*** Task input

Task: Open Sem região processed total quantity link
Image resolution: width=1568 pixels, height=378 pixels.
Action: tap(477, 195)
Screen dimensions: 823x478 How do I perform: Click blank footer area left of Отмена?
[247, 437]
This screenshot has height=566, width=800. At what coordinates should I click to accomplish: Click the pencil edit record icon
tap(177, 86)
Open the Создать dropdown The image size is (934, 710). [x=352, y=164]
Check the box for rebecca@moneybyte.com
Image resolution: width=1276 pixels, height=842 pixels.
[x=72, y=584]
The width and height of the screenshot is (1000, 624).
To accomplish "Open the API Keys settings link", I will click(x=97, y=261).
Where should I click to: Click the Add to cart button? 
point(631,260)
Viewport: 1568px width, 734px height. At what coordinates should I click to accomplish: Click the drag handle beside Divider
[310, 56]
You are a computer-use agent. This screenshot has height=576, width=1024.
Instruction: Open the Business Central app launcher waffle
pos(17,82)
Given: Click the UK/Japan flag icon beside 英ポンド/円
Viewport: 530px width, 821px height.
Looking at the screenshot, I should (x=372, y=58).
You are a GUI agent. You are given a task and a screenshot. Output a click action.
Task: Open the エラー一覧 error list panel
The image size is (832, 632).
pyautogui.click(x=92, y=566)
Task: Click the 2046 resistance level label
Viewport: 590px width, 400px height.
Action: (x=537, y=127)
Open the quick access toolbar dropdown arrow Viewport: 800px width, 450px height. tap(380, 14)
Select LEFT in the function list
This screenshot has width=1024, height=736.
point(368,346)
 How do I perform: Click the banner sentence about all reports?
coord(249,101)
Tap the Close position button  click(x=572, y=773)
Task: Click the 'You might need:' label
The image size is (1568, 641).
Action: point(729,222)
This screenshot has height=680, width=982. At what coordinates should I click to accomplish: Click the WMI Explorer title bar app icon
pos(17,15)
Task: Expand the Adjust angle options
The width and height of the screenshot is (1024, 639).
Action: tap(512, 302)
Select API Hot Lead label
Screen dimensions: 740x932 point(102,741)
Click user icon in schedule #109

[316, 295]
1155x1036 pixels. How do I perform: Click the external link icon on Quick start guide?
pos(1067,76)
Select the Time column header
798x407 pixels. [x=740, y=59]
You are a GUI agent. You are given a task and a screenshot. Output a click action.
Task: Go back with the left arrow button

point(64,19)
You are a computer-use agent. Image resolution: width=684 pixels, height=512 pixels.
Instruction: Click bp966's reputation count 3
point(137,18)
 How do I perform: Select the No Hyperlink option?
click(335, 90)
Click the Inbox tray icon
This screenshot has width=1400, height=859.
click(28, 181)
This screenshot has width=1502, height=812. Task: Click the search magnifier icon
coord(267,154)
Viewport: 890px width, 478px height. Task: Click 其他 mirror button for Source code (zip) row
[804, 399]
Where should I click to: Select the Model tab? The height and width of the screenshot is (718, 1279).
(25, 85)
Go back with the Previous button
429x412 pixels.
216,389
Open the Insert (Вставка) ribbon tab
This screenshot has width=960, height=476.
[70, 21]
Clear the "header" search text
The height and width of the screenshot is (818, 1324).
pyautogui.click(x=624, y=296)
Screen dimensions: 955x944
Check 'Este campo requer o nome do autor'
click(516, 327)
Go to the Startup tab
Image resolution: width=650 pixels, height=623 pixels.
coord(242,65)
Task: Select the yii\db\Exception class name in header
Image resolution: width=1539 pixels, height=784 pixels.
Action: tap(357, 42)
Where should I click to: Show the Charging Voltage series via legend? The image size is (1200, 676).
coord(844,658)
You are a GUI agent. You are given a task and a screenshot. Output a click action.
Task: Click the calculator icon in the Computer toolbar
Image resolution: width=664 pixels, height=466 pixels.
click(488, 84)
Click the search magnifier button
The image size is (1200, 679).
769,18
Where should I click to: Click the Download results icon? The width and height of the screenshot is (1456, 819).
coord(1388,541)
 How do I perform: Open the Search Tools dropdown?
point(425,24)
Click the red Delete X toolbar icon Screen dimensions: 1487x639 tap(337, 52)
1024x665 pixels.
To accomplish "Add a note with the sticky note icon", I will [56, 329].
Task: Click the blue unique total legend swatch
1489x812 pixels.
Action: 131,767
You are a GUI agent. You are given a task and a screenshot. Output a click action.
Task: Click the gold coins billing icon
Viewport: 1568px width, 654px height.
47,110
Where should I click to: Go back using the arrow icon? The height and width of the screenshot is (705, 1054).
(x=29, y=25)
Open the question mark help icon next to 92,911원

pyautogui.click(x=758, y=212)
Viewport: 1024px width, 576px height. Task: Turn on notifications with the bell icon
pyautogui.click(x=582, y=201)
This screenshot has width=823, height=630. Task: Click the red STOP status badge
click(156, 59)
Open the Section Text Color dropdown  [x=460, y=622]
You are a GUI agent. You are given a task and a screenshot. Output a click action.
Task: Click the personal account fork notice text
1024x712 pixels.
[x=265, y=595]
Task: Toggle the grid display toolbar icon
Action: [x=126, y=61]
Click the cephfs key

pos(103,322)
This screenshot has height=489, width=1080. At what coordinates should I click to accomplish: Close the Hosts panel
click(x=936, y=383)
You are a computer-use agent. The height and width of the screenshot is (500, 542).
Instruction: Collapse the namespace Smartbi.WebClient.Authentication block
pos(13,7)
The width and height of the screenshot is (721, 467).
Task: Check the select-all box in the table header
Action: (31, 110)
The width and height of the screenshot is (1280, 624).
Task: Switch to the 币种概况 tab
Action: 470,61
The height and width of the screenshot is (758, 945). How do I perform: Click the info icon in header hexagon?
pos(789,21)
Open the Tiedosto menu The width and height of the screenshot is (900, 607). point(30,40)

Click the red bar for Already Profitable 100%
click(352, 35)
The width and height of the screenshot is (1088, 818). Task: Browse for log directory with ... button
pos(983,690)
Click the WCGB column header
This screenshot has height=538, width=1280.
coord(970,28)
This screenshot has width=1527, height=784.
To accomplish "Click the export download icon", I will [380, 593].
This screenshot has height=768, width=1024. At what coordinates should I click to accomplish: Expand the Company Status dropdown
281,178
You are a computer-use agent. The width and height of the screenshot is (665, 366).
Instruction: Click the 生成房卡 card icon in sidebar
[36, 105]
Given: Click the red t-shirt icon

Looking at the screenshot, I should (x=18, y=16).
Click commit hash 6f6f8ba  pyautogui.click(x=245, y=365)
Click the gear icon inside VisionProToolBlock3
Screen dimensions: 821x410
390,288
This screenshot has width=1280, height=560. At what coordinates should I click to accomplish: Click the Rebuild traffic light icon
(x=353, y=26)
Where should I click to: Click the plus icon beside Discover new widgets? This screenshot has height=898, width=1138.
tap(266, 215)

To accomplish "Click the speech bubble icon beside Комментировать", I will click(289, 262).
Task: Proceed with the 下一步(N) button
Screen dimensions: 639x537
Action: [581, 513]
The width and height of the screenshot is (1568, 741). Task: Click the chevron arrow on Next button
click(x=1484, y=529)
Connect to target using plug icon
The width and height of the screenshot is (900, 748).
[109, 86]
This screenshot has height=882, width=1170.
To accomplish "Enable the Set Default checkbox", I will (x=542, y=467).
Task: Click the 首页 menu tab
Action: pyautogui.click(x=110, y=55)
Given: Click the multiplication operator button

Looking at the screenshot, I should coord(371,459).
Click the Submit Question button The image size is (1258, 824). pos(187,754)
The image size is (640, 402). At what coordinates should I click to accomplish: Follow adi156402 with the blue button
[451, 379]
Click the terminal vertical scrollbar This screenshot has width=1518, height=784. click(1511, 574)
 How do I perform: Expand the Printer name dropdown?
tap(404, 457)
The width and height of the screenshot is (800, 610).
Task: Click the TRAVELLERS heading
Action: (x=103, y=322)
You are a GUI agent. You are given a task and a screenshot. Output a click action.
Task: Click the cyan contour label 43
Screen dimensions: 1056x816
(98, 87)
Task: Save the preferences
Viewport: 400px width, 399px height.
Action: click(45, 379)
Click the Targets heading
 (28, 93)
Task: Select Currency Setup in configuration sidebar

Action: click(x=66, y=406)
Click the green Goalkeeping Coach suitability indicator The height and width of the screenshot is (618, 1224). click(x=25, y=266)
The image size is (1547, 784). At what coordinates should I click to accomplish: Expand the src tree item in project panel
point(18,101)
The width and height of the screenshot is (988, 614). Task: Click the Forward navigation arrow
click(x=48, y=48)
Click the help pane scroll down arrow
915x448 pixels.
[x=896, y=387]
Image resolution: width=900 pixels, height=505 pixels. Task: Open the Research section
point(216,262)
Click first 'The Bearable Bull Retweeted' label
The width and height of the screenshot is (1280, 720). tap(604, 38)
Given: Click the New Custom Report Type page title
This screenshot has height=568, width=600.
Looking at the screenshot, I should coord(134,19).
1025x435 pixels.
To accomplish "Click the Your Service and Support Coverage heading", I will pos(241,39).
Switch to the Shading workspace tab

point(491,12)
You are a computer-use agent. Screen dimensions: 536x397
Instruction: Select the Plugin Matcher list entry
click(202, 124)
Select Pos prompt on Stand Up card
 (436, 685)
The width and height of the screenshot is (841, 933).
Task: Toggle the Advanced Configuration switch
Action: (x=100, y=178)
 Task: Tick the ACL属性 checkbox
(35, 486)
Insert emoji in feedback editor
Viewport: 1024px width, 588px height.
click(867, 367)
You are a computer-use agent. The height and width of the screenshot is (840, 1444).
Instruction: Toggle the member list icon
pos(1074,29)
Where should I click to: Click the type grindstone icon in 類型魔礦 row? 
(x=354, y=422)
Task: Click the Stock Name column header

******

What you need to do:
Search each line of the entries for the string "total", then say how many lines have it. Reply with the number only.

Answer section:
2